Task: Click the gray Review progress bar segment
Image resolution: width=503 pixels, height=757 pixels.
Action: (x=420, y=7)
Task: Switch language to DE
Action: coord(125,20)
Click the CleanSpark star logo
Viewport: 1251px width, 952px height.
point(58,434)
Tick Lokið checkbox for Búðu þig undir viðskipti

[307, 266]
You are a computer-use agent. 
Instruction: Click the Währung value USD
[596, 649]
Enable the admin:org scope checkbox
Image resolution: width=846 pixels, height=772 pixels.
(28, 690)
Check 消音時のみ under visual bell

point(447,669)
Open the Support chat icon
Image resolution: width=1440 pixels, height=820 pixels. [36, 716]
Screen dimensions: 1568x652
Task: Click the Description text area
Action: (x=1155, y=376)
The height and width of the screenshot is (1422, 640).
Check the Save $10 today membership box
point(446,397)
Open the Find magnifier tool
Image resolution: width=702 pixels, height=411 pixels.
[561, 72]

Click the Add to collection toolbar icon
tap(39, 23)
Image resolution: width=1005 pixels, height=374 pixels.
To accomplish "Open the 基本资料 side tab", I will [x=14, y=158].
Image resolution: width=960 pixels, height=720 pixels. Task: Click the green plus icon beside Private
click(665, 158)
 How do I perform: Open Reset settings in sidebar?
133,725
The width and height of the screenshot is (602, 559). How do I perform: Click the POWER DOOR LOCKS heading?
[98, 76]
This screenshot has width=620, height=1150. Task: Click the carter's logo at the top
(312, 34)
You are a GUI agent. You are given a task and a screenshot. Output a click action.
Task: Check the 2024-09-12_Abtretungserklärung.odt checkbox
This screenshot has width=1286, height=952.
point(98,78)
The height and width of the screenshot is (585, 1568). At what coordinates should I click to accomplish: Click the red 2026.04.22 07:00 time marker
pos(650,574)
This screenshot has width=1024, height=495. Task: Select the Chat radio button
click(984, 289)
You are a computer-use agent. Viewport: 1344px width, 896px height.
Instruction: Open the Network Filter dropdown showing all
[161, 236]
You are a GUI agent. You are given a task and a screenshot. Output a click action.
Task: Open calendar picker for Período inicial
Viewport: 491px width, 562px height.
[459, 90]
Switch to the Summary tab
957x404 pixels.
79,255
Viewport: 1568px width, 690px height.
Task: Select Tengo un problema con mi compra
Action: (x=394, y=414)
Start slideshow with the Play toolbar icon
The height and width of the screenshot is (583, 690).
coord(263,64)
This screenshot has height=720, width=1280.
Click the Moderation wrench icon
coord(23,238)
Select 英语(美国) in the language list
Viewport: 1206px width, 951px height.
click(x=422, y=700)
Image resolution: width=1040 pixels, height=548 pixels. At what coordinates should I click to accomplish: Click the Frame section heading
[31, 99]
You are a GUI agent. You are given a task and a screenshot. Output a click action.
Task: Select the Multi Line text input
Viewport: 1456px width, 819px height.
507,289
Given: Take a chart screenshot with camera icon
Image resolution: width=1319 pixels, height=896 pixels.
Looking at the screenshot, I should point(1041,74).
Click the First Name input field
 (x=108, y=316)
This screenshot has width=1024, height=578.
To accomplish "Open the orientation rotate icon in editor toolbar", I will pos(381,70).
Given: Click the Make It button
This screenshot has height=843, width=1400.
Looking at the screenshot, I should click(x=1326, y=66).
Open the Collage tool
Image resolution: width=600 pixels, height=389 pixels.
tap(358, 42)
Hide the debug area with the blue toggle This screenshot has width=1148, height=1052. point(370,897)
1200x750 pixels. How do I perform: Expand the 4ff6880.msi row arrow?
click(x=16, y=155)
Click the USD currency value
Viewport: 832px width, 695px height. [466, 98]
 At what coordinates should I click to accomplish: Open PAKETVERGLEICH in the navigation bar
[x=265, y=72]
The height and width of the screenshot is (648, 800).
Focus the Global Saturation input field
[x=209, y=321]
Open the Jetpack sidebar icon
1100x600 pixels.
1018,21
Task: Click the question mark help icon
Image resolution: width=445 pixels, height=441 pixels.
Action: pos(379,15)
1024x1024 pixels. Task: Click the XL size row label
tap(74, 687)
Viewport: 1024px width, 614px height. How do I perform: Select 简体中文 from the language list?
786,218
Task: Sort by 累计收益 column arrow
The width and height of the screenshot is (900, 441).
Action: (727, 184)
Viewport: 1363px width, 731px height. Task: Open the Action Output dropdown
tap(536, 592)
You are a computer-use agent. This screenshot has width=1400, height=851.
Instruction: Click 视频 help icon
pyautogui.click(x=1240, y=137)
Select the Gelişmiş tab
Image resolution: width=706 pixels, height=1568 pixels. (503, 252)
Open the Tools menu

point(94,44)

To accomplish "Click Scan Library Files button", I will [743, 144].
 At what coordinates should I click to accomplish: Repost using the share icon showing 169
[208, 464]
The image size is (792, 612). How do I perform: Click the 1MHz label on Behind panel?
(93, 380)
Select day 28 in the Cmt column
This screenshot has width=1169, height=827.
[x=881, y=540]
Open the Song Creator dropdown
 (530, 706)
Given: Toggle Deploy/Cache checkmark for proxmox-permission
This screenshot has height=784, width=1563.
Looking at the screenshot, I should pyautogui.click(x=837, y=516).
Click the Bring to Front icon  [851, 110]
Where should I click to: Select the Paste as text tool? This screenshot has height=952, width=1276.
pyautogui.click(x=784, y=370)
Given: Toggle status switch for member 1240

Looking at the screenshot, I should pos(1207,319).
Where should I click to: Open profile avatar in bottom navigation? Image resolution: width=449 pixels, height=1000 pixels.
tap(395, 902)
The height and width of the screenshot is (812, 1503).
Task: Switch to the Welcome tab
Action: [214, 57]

============================================================

### [YOUR INSTRUCTIONS]
On how many lines of the data does "computer" appear? Give only that number.

### [RESPONSE TO THIS EXERCISE]
3